▶ [Quoted passage]:
The Star Trek Next Generation Story That Connects the Borg to The Original Series Crew

The Borg may be villains from Star Trek: The Next Generation, but a 1991 novel posits a surprising connection between the assimilating aliens and The Original Series.

The Borg in Star Trek: The Next Generation
Photo: CBS Photo Archive/Getty Images

“Con permiso, Capitan,” the godlike being Q tells Captain Picard. “The hall is rented, the orchestra engaged. It’s now time to see if you can dance.” 

Part warning and part explanation, Q’s statement tests Picard’s insistence that the Enterprise does not need his help, that humanity is fully prepared for whatever difficulties they encounter while exploring deep space. Yes, they can deal with Romulans, Klingons, and even that fishhead alien that Mick Fleetwood played in “Manhunt.” But were they prepared for the new enemy that Q sent them to meet? Were they prepared for the Borg?

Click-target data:
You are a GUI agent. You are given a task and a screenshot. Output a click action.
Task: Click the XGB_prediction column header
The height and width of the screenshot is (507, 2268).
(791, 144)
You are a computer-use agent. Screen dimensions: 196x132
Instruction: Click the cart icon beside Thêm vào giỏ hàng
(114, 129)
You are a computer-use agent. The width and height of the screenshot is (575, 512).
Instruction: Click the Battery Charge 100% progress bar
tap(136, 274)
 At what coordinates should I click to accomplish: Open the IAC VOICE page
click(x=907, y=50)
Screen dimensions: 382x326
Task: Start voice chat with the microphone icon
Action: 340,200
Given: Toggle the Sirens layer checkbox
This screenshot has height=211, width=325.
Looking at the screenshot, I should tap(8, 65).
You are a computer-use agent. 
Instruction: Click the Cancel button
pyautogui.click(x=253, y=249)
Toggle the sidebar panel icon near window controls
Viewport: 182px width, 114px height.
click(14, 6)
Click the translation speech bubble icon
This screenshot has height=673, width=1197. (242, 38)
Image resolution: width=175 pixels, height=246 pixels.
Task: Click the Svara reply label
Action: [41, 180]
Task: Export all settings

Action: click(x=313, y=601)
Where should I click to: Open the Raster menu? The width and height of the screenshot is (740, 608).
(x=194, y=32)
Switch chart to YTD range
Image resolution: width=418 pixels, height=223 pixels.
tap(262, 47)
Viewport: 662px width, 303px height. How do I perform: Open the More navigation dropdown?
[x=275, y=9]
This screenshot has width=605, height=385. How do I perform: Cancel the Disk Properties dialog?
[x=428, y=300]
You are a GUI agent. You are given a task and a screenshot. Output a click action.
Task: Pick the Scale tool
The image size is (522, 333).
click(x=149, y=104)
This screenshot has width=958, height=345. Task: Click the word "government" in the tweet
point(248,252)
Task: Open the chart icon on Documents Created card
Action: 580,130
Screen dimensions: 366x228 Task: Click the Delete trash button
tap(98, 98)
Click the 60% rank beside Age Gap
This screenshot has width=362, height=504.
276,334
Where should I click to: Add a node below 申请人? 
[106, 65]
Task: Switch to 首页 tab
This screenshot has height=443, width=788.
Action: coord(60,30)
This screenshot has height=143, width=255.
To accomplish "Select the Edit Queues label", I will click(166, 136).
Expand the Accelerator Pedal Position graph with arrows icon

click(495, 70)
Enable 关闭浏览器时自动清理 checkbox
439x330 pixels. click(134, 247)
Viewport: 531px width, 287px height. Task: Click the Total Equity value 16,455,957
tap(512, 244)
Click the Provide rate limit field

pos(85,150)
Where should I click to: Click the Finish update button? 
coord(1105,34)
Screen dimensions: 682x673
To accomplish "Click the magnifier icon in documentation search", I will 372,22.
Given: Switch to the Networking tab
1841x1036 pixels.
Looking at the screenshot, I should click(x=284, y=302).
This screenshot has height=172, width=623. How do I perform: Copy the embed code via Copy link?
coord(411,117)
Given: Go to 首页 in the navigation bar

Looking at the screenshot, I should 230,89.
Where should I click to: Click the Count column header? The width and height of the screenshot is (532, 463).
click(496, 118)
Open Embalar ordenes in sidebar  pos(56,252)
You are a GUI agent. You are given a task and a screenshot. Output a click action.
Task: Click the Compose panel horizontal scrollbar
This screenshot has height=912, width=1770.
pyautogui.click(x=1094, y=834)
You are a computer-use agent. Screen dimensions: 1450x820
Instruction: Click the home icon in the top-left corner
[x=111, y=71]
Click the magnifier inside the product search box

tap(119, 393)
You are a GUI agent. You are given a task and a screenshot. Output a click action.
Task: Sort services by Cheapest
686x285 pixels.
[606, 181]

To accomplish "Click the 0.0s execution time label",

▶ [Task requirements]:
- 1) According to the Star Trek article, in what year was the novel linking the Borg to The Original Series published?
- 2) Render the sentence "Were they prepared for the Borg?" from the Star Trek article into French.
- 3) Reproduce the passage of the Star Trek article between "Part warning and" and "for the Borg?", inclusive.
Rely solely on the Star Trek article, not on the entries.

▶ [Outputs by task]:
- 1) 1991

- 2) Étaient-ils prêts pour les Borg ?

- 3)
Part warning and part explanation, Q’s statement tests Picard’s insistence that the Enterprise does not need his help, that humanity is fully prepared for whatever difficulties they encounter while exploring deep space. Yes, they can deal with Romulans, Klingons, and even that fishhead alien that Mick Fleetwood played in “Manhunt.” But were they prepared for the new enemy that Q sent them to meet? Were they prepared for the Borg?